Column: How to capture the northern dark

by |
04/21/2013 8:30 AM |
Orion in Cutchogue

TIM KELLY PHOTO | Orion constellation as seen from along the Sound shore in Cutchogue.

So there I was, standing on the Sound shore in Cutchogue Saturday night, looking out over the inky sky and black water, minding me own business and freezing me shamrocks off.

Why, in the name of all that’s good and holy, am I out here by myself with a sharp wind cutting right through me? I might have said that out loud, but so what?

There was no one else anywhere near to hear some fool muttering to himself as he stood next to a tripod-mounted Nikon with a camera case on his shoulder to keep it off the coarse sand still damp from the receding tide.

Why? Because I actually bought into the hype that the northern lights, the elusive and eerily beautiful aurora borealis (dawn of the north), would be visible on Long Island thanks to a large solar flare that erupted Thursday.

The northern lights are usually seen, well, in the north — in places such as Alaska, Canada and Scandinavia. The North Fork usually ain’t north enough. But what the heck, the forecast for an awesome aurora was all over the Internet so it had to be true, right?

Yeah, well, no. OK, some basic science. A solar flare is a large release of energy from the sun in the form of electrons, ions and other stuff I never studied in 19th Century Romantic Poets. They go hurtling through space — particles, not poets — sometimes in our direction.

After a journey of 93 million miles, which is hard to imagine unless you’ve ever been stuck in traffic on the Belt Parkway in Brooklyn, the particles are drawn toward the magnetic north and south poles.

Some pass through the earth’s magnetic field, which shields us from dangerous radiation, and when they interact with oxygen and nitrogen molecules, they produce that weird glow, often in the shape of a billowing green curtain. The sun is always shedding highly energized particles, so aurora displays are common in some parts of the world.

I once witnessed an absolutely mind-blowing display of the northern lights, with a tripod-mounted Nikon by my side, but I have no photographic record of it. When I lumbered down to the Sound in my F-150 pickup Saturday night I did so in search of a possible cover photo, but also, and more important, of photographic redemption.

In 1982, me oldest brother Mike rented a house in Southwest Harbor on Maine’s Mount Desert Island, the home of Bar Harbor and Acadia National Park. He was kind enough to invite me and the Mrs. and our then 4-month-old son to join his family for a week.

One evening at dinner we talked about things we’d like to do, basically a bucket list long before someone coined that term. My list was pretty mild and did not contain anything like stealing a Rolls Royce convertible, driving out to Las Vegas and running off to Tijuana with a couple of show girls. OK, I may have thought it, but I never said it.

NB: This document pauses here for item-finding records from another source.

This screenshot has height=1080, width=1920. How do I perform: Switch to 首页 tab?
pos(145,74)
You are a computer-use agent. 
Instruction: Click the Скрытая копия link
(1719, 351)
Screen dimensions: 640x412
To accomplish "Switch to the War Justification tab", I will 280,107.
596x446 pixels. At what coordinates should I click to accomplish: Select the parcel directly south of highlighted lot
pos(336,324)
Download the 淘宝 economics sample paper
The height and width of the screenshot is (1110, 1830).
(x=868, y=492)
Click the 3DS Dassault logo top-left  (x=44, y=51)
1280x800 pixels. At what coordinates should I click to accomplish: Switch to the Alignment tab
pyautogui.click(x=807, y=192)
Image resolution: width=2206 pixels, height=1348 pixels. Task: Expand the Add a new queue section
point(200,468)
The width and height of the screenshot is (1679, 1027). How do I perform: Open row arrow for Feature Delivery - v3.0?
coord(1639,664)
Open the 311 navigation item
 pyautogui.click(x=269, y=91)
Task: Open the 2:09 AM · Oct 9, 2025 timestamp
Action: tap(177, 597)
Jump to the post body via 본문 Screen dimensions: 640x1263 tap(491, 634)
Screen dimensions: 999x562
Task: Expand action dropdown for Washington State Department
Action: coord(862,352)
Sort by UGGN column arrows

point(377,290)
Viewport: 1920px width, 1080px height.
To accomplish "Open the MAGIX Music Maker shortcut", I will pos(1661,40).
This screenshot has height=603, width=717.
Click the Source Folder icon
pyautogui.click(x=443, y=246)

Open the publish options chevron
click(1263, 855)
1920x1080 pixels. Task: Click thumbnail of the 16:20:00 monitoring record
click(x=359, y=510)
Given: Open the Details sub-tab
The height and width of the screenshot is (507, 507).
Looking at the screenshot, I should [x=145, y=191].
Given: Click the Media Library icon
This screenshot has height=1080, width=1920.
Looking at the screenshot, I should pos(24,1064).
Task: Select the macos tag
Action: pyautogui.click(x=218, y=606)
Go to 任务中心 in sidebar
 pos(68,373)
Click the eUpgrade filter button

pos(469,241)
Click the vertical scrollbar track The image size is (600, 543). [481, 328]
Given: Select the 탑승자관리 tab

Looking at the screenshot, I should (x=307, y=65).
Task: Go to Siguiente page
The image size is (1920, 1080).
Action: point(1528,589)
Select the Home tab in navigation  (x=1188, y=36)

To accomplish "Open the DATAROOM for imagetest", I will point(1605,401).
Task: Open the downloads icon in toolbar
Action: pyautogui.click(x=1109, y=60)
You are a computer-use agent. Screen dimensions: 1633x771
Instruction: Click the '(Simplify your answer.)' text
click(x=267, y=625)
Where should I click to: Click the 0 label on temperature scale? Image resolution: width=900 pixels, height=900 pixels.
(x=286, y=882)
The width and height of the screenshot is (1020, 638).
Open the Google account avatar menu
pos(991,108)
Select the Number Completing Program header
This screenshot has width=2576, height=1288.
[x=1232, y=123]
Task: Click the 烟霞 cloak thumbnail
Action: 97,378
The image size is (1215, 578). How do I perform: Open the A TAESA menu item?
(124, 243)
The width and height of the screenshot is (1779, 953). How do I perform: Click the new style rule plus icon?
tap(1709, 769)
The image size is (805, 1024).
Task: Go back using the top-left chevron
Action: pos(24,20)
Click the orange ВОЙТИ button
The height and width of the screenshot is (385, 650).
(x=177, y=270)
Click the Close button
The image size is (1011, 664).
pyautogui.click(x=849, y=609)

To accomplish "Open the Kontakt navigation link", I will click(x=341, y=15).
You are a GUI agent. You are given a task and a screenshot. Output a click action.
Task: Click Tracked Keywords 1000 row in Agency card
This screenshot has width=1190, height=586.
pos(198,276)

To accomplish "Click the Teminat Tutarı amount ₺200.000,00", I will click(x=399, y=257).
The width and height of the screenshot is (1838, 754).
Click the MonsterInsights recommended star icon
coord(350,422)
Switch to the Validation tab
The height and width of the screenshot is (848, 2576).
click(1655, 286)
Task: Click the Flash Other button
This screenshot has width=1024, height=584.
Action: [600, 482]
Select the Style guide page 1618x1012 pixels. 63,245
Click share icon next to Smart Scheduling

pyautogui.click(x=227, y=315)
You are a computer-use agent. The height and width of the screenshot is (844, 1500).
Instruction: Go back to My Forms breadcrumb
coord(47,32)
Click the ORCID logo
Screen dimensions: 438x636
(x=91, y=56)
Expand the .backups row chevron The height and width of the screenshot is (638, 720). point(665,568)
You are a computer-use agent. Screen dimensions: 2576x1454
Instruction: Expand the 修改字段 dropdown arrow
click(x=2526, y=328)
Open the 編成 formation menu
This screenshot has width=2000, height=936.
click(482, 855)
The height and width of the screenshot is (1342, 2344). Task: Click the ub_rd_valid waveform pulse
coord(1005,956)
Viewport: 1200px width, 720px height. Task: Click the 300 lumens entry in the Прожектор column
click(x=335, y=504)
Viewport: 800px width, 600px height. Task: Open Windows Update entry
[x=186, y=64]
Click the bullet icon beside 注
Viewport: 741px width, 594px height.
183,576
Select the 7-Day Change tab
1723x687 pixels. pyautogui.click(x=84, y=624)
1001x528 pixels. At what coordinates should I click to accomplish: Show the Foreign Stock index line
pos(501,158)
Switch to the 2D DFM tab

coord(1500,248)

Anyway, I allowed as how I always wanted to see a whale in the wild and witness the northern lights. (Told ya they were mild.) Later as I was reading in bed Mike knocked on the door. You’re never gonna believe it, he said. The guy on the 11 o’clock news said there could be a great display of northern lights — tonight!

I leaped out of bed, threw on some jeans and off we raced toward Cadillac Mountain, some 1,528 feet up.

There, hanging in the sky just above Bar Harbor, I saw the green shimmering curtain. Oh. My. God. Not just there, everywhere. The entire sky pulsed with auroral displays. Overhead, to the east, to the west. I stood, mouth agape like a dead snapper, looking — south — at the northern lights.

I aimed my telephoto lens toward Bar Harbor, and in the viewfinder I saw an image from National Geographic. But it wasn’t to be. There wasn’t a cloud in the moonless sky, but the wind was blowing something fierce, or as they say in Maine, wicked haaaad.

The tripod shook like I did on my first date. When back home I rushed to get the film developed, but alas, there was nothing even remotely resembling northern lights. It was all a blur of street lights. Fudge! When would I ever get another opportunity like that?

On the 13th of Never, that’s when. That’s why this solar flair thing got me going, but with the same disappointing results. Out of sheer boredom I took a few shots of the Orion Constellation with the crescent moon, which in a time-lapse exposure looked like a fuzzy piece of white lint. Yeah, Sky & Telescope magazine won’t be texting me anytime soon.

Hey, when’s Comet Halley due back? 2062? I’ll be 108, but it could happen.